(Collected data entries)

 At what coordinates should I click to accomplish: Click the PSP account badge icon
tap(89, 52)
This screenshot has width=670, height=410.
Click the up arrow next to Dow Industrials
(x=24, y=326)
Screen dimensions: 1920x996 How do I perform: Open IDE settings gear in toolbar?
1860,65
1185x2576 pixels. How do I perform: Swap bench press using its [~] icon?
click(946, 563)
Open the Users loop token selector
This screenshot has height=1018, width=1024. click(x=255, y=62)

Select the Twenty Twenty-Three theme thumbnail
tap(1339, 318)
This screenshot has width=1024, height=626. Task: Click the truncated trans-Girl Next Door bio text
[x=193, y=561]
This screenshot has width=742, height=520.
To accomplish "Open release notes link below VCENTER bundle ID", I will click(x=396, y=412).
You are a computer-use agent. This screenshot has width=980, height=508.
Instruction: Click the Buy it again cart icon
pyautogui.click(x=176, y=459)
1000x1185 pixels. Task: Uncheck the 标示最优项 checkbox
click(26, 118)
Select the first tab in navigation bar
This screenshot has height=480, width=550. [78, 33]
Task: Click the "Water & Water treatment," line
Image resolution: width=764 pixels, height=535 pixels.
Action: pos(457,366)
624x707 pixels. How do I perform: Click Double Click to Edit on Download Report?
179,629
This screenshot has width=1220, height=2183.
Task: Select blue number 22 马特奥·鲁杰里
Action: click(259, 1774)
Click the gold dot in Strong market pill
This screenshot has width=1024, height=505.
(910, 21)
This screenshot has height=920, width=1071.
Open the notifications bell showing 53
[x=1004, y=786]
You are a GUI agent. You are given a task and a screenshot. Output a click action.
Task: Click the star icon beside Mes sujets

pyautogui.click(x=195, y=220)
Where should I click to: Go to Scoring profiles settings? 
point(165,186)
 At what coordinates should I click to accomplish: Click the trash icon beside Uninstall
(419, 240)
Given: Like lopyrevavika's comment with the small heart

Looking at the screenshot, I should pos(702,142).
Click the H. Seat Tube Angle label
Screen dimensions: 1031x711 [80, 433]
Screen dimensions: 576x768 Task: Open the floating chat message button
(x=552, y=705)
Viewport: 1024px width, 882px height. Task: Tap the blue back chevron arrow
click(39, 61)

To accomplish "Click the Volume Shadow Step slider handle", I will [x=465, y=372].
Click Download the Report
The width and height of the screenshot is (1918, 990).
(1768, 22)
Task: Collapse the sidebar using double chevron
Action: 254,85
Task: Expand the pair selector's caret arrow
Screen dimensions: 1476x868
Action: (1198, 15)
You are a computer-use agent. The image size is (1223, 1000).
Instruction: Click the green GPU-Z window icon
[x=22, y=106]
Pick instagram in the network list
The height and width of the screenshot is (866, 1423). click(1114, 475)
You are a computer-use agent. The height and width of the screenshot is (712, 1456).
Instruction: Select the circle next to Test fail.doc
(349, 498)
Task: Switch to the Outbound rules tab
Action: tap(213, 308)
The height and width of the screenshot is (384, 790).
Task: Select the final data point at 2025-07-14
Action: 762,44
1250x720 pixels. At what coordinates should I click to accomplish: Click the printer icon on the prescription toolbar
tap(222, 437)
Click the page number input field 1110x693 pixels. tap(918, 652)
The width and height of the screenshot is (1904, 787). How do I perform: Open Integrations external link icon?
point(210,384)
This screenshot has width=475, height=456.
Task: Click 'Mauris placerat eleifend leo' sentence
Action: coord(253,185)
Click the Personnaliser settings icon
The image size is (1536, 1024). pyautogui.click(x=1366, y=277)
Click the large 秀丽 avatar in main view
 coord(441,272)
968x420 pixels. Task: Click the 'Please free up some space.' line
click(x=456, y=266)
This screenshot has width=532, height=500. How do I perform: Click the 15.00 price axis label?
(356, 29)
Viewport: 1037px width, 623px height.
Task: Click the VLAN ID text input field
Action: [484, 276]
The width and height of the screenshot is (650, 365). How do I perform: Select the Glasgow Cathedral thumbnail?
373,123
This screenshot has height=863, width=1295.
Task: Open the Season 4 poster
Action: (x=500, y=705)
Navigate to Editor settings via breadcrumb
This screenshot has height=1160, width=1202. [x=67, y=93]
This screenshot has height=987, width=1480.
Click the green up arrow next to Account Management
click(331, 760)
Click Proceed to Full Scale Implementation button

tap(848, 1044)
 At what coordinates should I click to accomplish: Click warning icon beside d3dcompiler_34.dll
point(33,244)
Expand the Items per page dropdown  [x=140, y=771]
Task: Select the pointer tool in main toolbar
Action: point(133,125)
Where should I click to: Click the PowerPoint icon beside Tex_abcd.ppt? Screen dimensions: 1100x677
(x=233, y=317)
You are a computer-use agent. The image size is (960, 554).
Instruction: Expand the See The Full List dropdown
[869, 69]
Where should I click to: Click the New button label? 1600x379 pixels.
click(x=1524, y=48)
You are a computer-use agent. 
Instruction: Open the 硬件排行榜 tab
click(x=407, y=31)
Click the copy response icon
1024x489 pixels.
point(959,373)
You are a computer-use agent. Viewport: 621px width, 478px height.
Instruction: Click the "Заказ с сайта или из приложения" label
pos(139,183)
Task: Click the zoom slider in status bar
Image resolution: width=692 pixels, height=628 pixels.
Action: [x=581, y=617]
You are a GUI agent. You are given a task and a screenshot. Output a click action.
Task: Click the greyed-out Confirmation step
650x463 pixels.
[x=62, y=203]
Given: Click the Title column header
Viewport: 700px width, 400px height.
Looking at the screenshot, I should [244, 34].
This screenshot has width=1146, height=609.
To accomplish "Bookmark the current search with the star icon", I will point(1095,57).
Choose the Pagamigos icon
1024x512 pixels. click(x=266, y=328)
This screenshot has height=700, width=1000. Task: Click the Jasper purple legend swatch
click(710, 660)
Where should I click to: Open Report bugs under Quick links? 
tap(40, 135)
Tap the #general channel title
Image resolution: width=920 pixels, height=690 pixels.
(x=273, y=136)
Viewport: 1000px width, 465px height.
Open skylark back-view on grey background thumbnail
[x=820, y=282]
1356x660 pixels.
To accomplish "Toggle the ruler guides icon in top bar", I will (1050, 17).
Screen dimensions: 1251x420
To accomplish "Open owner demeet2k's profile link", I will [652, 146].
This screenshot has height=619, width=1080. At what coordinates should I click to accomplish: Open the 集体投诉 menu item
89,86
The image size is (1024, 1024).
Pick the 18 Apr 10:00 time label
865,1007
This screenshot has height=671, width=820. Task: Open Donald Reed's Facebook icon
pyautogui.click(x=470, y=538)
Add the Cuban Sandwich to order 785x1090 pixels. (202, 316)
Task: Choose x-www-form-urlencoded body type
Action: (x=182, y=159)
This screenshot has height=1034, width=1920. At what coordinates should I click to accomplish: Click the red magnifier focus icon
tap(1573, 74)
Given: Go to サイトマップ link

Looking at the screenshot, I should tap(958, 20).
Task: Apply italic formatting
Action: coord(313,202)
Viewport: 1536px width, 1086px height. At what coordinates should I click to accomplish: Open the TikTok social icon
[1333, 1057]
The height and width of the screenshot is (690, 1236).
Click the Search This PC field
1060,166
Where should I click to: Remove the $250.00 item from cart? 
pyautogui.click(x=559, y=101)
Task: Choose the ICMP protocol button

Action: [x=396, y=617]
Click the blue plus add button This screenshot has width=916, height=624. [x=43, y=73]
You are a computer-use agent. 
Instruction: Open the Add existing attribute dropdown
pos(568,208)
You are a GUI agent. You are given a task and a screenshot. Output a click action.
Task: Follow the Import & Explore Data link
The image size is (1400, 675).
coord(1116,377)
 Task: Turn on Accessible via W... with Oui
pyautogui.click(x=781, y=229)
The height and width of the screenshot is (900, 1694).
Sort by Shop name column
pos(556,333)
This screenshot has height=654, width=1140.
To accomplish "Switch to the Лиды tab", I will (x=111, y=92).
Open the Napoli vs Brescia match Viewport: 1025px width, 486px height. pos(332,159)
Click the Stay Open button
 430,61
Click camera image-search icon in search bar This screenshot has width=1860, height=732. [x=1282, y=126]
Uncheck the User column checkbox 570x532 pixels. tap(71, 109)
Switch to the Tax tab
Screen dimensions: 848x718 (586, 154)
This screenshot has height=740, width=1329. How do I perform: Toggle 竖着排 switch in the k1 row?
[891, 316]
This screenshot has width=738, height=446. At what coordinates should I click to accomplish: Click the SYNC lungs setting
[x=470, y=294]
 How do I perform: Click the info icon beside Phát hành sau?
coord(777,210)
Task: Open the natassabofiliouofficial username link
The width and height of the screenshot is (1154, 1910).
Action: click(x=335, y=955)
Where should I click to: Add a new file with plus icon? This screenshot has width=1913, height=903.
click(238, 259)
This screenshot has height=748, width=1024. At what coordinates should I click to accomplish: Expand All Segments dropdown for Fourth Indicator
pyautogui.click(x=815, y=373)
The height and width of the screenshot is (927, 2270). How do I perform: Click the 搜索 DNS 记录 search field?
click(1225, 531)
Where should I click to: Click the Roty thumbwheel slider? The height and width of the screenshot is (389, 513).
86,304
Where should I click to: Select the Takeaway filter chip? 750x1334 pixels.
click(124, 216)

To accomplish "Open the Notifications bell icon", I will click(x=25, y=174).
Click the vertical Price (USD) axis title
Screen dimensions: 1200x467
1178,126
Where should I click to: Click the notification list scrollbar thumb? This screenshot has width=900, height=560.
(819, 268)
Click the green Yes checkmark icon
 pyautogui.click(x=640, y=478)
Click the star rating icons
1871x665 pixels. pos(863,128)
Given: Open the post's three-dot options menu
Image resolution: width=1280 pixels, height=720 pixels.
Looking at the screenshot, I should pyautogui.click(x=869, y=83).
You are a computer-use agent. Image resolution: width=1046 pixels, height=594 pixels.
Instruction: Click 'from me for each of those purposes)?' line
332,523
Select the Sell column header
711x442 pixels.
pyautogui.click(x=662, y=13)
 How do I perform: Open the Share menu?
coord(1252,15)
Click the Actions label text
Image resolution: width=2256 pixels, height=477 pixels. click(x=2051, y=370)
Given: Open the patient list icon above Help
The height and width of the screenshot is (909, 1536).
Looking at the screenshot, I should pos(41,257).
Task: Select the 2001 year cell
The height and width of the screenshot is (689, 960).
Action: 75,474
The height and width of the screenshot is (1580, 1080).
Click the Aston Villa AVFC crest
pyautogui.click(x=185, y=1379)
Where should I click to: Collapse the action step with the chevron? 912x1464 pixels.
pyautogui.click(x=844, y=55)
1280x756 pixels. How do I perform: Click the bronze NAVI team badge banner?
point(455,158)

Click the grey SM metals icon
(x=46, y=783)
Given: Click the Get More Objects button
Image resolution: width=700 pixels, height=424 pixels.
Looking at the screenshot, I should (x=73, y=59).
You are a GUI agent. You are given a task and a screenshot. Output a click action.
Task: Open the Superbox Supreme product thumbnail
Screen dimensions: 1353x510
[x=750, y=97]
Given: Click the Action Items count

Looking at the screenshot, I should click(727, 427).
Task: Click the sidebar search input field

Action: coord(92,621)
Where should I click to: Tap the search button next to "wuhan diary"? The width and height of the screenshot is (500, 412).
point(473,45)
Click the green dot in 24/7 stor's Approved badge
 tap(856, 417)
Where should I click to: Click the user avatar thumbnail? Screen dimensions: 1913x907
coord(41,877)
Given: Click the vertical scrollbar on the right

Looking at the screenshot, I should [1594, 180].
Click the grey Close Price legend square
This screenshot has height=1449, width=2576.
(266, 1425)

What you are asked to do |
Pull out every line of the records above that contains the word "header".

Reply |
Given: Click the Title column header
Select the Sell column header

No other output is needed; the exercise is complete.